Answer

**step1** Converting the mixed number to an improper fraction

First, we need to convert the mixed number $$1\dfrac{1}{6}$$ into an improper fraction.
To do this, we multiply the whole number (1) by the denominator (6) and then add the numerator (1). This sum becomes the new numerator, while the denominator remains the same.
$$1\dfrac{1}{6} = \frac{(1 \times 6) + 1}{6} = \frac{6 + 1}{6} = \frac{7}{6}$$

**step2** Rewriting the division problem

Now that we have converted the mixed number, the division problem becomes:
$$\frac{7}{6} \div \frac{7}{8}$$

**step3** Understanding division of fractions

Dividing by a fraction is the same as multiplying by its reciprocal. The reciprocal of a fraction is found by flipping the numerator and the denominator.
The reciprocal of $$\frac{7}{8}$$ is $$\frac{8}{7}$$.

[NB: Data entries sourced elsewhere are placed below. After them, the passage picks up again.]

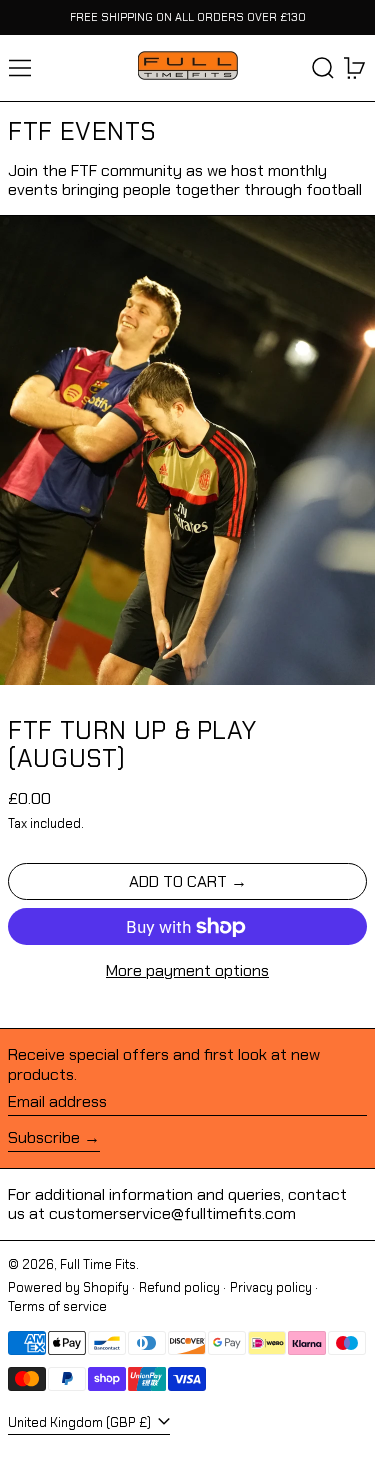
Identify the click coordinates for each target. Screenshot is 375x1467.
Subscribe (44, 1137)
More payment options (187, 970)
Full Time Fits (98, 1264)
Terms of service (57, 1306)
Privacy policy (271, 1287)
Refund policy (179, 1287)
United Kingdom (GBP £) (81, 1422)
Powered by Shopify (68, 1287)
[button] (323, 68)
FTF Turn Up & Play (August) (132, 744)
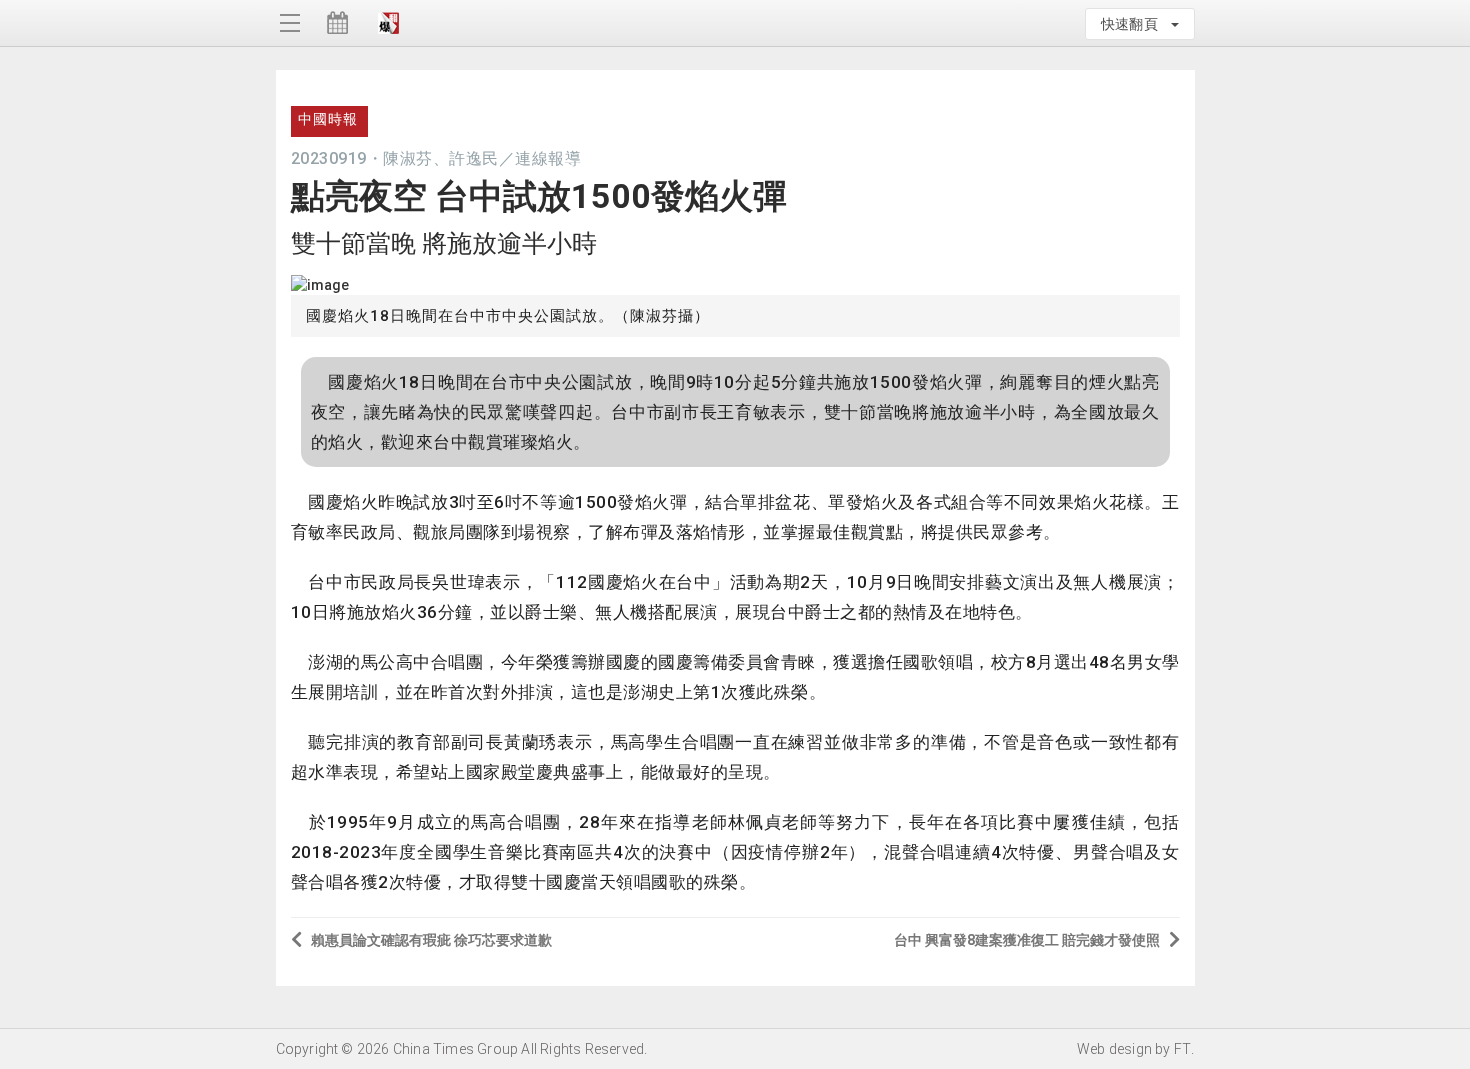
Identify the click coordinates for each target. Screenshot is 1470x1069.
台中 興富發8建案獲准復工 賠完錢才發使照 (1027, 940)
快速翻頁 (1135, 24)
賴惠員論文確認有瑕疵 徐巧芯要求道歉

**step4** Performing the multiplication

Now, we can rewrite the division problem as a multiplication problem:
$$\frac{7}{6} \times \frac{8}{7}$$

**step5** Simplifying before multiplying

Before multiplying, we can simplify by canceling common factors in the numerators and denominators.
We can see that there is a '7' in the numerator of the first fraction and a '7' in the denominator of the second fraction. We can cancel these out.
We also have '6' in the denominator of the first fraction and '8' in the numerator of the second fraction. Both 6 and 8 are divisible by 2.
$$8 \div 2 = 4$$
$$6 \div 2 = 3$$
So, the expression becomes:
$$\frac{\cancel{7}}{_3\cancel{6}} \times \frac{\cancel{8}^4}{\cancel{7}} = \frac{1}{3} \times \frac{4}{1}$$

**step6** Multiplying the simplified fractions

Now, we multiply the numerators together and the denominators together:
$$\frac{1 \times 4}{3 \times 1} = \frac{4}{3}$$

**step7** Expressing the answer in lowest terms

The fraction $$\frac{4}{3}$$ is already in its lowest terms because the only common factor between 4 and 3 is 1. We can also express this as a mixed number, which is $$1\dfrac{1}{3}$$, but the question asks for the answer as a fraction, which implies an improper fraction if it's already in lowest terms. The instruction specifies "as a fraction in its lowest terms".